第5話

 佐和が大学に入って初めて迎える週末の朝。佐和は意気揚々としながら校門に入った。出掛ける前に、ベッドの上にジャージを、玄関にランニングシューズを準備しておいたのだ。帰宅すれば、すぐにでもジョギングができる。どのコースにしようか、と考えるだけでも楽しい。今日は保健衛生学科と獣医学科の合同講義は無いため、あいざわ動物病院コースにしておくのが良策だろう。もしかしたら数日前のように、掲示板の前で山根と会えるかもしれないが。
 上機嫌で中庭に向かおうとしていた佐和だったが、驚いて足を止めた。佐和の1メートルほど前方のところを、黒い何かが凄い速さで横切っていったのだ。佐和は思わず、黒い何かが去っていった方を見た。黒い何かには細いしっぽが生えていて、背中はしなやかに上下している。茂みの中へ入ったので見えなくなってしまったが、佐和には黒い何かの正体が分かった。
「あの猫だ」
 茂みの中へ入る瞬間、黒猫の横腹が見えたのだ。そこには、十字の傷があった。
 驚いて足を止めたのは、佐和だけではなかったらしい。「え、黒猫?」というような声が、あちらこちらで囁かれているのが佐和の耳にも届いた。中には、「縁起悪くない?」という声もある。歩き始めた佐和は、それとなく携帯を取り出して日付を確認した。
「今日、13日の金曜日だったんだ。なるほどね」
 誰が言い出したかは知らないが、13日の金曜日に黒猫が横切ると不吉だ、という迷信があるらしい。佐和も子供の頃に聞いたことがあった。その時も、よくは覚えていないが口喧嘩に発展してしまったので、きっと佐和が余計なことを言ったのだろう、と思う。佐和だって自覚はしているのだ、一応。
 不吉とまではいかないが、さっそく困ったことになった。佐和が受けるはずだった1講義目が休講になってしまったのだ。晴れやかな朝を迎えていただけに、なんだか肩透かしを食らったような気がする。
「どうしようかな」
 1度家に帰っても良いのだが、再び登校するのは面倒くさい。購買に行って適当に飲み物を見繕った後、図書館にでも行こうか。それとも雑誌でも買って、中庭のベンチで読んでいても良い。幸い今日は、天気予報士のお姉さんが「絶好の、お洗濯日和ですよ」と言っていたほどの空だ。我ながら良い案かもしれない、と佐和は頷いた。ベンチが空いていれば、の話だが。

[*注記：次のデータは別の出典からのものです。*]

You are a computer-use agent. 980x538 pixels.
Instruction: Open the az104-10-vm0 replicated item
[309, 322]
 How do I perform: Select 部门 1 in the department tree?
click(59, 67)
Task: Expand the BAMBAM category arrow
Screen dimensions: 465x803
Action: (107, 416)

 どこか空いているか、と佐和は中庭を見回す。あるベンチに目が留まった。数日前、山根と話したベンチだ。しかし、今重要なのは、そこではない。ベンチの足元に、白猫がいたのだ。もしかして、という思いが佐和を動かす。もし佐和が助けた白猫なら、もう1度だけで良いから透明度の高いアクアマリンを見たい。

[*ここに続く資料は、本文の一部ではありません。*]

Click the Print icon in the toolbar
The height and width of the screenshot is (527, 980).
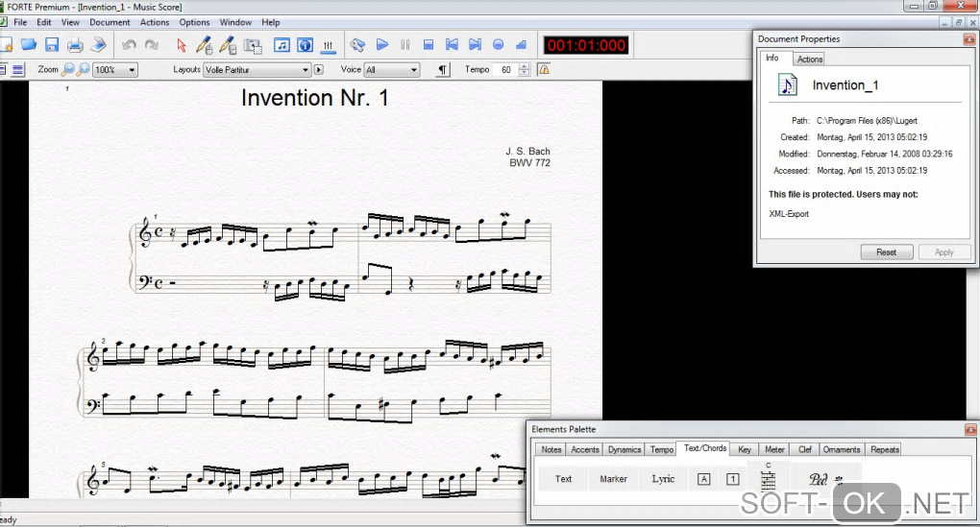click(x=75, y=44)
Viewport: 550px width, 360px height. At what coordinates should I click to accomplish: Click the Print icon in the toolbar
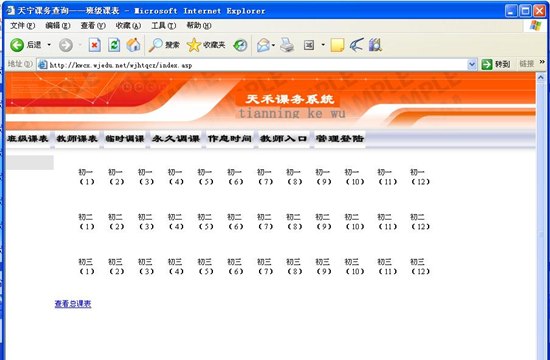pyautogui.click(x=287, y=45)
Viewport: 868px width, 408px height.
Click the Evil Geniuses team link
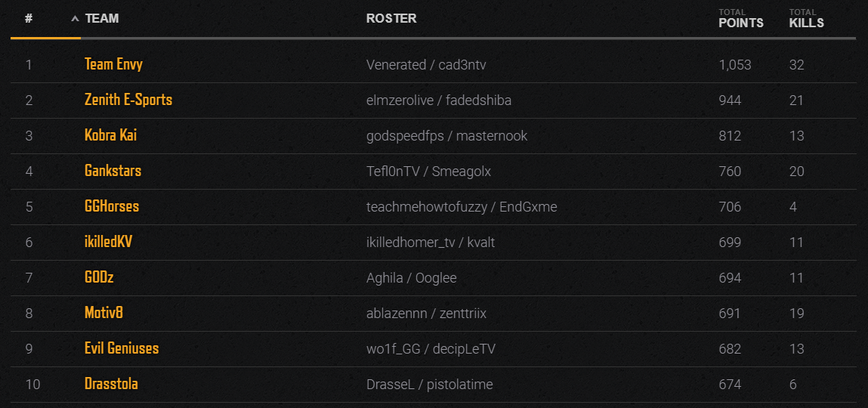[x=122, y=348]
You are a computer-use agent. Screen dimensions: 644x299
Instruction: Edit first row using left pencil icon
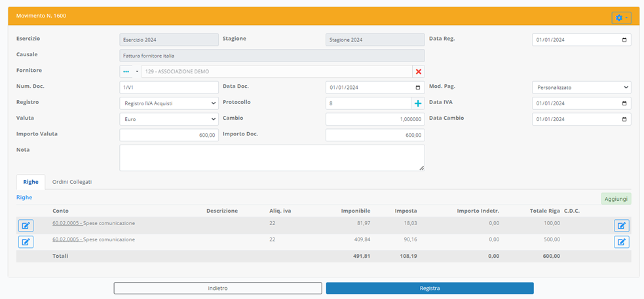tap(26, 226)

 白猫まであと10歩のところで、佐和はベンチの傍らに植わっている木を見上げた。風も無いのに、葉の擦れる音が強すぎる。枝が意思を持ったように震えた時には、佐和は白猫に向かって駆け出していた。白猫に大きな影が覆いかぶさろうとした瞬間、佐和は白猫を拾い上げる。白猫を抱え込むと転がるようにして、ベンチの向こう側に滑り込んだ。その直後、地面に横たわった佐和の背中に微振動が伝わる。中庭に、誰ともつかない悲鳴が響き渡った。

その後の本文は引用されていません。